The couple learns that their son’s street is fifteen miles away still, and halfway there take refuge in a temple that offers food and shelter for the night. In the pushing dash to be served rice and dhal, Rukmani and Nathan leave their bundles of possessions unattended. Their things are stolen. Rukmani falls asleep reassured by the thought that she’ll spend a little of the money she has on cooking vessels; she will not turn up at her daughter-in-law’s empty-handed.
Analysis
Markandaya returns to the theme of urbanization with the revelation that Rukmani’s son Selvam has accepted a job as Kenny’s medical assistant. Kenny has raised money back in England to build a hospital in the village, which is quickly transforming into a town. Although Selvam’s career move represents another son’s rejection of the family’s farming tradition, economic and social forces beyond Rukmani’s control have brought about the situation.
Markandaya explicitly addresses the theme of resignation to suffering when Rukmani visits Kenny to discuss the hospital project. The English doctor returns to one of his favorite themes, lamenting Rukmani’s people’s inclination to live in squalor and let the powerful exploit them without protest. Rukmani explains that, in her Hindu faith, it is a custom to bear one’s sorrows in silence. In this way, she concedes that the quality Kenny dislikes is a central tenant of their faith, as they believe that suffering is doing the work of cleansing the soul. For Rukmani, it is a virtue to resign oneself to suffering.

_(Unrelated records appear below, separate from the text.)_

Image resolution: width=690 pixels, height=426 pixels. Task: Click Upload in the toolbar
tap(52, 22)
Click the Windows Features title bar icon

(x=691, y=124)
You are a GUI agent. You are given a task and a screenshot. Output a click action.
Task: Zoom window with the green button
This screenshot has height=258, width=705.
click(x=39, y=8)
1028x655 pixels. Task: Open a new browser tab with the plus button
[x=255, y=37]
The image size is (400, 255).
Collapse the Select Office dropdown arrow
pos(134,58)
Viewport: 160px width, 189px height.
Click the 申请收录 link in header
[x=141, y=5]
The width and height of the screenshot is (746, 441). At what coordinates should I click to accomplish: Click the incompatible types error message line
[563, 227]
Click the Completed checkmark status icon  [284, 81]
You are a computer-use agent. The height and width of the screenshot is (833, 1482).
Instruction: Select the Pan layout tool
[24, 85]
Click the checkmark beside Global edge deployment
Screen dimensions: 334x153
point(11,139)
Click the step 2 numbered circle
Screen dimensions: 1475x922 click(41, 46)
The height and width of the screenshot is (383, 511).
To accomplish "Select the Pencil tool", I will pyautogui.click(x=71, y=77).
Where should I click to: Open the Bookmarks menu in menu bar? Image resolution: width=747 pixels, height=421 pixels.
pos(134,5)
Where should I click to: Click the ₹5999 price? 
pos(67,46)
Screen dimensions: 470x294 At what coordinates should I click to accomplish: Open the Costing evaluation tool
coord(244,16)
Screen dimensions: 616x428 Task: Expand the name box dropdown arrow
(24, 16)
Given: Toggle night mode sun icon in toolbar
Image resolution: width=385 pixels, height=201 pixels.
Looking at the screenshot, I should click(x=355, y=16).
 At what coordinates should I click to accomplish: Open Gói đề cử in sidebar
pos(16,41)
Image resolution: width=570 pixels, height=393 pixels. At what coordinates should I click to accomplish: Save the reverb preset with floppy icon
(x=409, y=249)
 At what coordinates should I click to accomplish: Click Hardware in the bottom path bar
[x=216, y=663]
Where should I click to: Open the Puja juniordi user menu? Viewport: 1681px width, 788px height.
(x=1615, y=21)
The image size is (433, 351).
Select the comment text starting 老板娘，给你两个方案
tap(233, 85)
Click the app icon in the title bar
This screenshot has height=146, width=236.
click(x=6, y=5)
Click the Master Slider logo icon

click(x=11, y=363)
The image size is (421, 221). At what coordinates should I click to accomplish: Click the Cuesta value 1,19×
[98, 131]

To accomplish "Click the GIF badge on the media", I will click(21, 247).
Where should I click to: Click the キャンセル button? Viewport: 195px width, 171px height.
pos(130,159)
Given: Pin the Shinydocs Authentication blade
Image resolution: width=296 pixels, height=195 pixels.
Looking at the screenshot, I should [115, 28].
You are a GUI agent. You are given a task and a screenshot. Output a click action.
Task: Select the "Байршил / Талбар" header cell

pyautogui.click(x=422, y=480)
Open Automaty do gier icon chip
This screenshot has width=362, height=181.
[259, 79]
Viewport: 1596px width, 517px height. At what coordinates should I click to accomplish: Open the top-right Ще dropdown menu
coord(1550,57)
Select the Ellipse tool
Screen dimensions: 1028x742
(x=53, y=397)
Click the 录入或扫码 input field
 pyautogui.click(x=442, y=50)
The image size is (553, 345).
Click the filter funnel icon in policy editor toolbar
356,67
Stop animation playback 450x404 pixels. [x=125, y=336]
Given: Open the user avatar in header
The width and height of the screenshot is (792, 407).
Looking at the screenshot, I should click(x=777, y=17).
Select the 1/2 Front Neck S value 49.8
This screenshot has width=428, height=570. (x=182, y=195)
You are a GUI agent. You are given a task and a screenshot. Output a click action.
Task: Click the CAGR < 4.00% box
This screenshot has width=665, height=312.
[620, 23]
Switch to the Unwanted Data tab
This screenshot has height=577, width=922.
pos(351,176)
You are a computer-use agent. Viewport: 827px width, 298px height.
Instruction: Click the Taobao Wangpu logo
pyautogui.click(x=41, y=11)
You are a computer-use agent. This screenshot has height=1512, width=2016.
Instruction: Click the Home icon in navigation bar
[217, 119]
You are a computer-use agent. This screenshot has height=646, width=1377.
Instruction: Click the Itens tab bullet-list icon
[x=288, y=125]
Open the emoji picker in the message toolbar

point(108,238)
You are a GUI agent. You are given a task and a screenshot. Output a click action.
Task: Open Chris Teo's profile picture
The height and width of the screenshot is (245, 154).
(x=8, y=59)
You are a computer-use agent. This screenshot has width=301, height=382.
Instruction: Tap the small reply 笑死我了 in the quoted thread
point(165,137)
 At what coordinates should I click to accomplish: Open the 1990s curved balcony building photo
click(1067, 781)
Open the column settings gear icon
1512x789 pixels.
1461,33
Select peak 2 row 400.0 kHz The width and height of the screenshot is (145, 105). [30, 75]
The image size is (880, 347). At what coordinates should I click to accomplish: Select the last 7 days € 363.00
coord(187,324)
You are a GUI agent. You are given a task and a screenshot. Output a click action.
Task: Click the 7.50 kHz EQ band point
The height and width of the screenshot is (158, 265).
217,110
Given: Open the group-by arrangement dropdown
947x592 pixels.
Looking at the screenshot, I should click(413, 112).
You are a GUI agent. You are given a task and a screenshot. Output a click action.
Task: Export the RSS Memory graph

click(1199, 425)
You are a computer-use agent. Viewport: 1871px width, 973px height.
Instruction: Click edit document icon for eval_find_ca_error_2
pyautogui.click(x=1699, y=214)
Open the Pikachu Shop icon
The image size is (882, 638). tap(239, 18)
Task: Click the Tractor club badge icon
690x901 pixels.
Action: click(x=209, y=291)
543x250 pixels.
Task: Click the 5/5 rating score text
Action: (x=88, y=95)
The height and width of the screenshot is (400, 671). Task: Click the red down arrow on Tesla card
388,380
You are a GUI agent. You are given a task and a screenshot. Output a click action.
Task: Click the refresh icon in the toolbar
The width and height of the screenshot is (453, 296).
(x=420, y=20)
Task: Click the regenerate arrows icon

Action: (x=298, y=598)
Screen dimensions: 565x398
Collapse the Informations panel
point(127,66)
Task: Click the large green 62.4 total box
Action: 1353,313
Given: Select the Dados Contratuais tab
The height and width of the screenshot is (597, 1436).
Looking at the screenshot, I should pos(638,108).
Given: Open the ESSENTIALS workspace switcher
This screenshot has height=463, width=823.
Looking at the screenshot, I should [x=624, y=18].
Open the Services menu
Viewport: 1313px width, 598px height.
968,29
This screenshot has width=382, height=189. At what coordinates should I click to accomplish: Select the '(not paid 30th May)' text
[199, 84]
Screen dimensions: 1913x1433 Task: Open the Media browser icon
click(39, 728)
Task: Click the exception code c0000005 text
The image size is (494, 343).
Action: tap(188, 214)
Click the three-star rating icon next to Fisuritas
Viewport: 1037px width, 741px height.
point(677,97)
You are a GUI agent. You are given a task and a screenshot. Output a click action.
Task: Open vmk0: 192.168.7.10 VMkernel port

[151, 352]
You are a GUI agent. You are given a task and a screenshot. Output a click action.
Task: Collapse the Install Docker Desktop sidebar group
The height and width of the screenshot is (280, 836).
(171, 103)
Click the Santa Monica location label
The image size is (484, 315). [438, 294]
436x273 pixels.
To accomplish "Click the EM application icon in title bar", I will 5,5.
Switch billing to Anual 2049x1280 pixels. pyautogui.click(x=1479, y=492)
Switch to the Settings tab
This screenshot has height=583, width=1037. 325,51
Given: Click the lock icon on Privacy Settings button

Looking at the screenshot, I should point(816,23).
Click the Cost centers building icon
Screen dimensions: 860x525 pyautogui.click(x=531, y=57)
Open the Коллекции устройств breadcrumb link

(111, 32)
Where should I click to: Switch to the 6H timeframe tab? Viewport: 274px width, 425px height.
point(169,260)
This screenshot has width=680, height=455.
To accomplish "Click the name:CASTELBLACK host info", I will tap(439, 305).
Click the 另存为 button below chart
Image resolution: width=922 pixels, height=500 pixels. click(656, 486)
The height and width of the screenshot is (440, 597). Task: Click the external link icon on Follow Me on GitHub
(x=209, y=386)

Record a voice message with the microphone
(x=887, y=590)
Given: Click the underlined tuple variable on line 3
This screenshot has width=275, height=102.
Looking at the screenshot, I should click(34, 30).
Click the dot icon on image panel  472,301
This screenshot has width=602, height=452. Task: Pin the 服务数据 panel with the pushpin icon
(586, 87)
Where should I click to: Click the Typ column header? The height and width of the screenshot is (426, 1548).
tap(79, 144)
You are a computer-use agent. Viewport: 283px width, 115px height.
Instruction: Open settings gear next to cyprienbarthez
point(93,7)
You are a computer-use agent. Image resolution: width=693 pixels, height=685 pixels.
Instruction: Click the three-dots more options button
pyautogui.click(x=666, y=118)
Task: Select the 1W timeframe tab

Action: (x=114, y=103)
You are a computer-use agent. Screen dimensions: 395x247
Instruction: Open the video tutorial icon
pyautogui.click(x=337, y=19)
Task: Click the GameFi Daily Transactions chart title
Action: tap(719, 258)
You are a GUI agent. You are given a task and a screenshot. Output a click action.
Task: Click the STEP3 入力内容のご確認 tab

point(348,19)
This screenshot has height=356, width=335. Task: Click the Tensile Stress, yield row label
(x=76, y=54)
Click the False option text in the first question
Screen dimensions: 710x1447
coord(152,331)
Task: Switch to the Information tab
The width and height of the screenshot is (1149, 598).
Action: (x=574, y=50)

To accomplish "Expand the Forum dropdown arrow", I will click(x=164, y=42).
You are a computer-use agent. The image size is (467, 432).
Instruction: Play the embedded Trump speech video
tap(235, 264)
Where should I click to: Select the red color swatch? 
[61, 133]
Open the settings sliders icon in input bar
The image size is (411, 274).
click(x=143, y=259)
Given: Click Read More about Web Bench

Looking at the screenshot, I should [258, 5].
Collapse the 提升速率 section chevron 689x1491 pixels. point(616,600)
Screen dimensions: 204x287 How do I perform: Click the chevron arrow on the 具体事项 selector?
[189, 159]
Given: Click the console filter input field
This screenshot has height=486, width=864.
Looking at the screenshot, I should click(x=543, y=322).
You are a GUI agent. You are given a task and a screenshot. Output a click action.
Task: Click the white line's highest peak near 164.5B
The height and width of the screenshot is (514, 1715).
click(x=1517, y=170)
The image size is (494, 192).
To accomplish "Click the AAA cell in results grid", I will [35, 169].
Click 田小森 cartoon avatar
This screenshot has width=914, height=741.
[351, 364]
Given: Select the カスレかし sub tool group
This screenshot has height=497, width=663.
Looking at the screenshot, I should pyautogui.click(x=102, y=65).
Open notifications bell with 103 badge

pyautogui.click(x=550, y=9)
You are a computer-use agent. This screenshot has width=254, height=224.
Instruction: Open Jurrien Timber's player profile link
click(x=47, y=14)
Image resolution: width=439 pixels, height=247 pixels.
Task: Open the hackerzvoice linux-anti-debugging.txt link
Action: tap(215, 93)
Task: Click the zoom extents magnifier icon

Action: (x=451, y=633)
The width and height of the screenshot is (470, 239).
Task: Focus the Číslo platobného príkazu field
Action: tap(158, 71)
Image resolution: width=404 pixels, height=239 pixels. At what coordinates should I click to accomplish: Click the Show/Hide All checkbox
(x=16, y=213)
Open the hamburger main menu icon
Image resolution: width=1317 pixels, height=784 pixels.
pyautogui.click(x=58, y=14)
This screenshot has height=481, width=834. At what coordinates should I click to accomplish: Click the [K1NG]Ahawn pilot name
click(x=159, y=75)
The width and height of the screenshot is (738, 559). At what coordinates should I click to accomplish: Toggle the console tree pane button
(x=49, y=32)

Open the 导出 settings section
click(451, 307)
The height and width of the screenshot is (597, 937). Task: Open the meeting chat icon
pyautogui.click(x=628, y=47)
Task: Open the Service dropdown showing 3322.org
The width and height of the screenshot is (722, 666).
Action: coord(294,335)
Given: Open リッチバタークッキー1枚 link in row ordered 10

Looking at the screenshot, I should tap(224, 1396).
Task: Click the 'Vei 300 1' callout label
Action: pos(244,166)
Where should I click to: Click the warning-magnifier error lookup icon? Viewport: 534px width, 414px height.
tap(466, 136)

The theme of motherhood arises when Ira gives birth to a son whose father could be any of the clients who have paid her for sex. In an instance of situational irony, Kenny’s fertility treatments have been successful; however, the nontraditional conception is a source of shame for Rukmani. Rukmani also superstitiously perceives the boy’s albinism—a relatively rare condition in which a person or animal is born without pigment in the skin and eyes—to be a sign that the child is marked from birth as abnormal. However, Ira takes to motherhood competently and eagerly, seeing her son as just as worthy of love as any child.
The themes of poverty and resignation to suffering come up again when Kenny questions Rukmani about her and Nathan’s plans for the future. As subsistence farmers, the couple doesn’t have the luxury of planning for their retirement; all they can do is toil year after year on land that doesn’t belong to them, hoping the weather and gods will be good to them. Kenny apologizes for broaching the subject, as he knows that none of the poor villagers are capable of accruing any meaningful wealth with all their surplus labor going to pay the rent.
Markandaya builds on the theme of urbanization when Sivaji, the rent collector, arrives out of the blue to tell Nathan and Rukmani that they have two weeks to vacate the land they have been cultivating for three decades. Just as Rukmani predicted, the tannery has subsumed their farmland, purchasing it out from under them as the business expands its reach. With no recourse to protest the development, and no money saved, the couple accepts the unjust situation and seeks shelter from the only son they believe can afford to support them.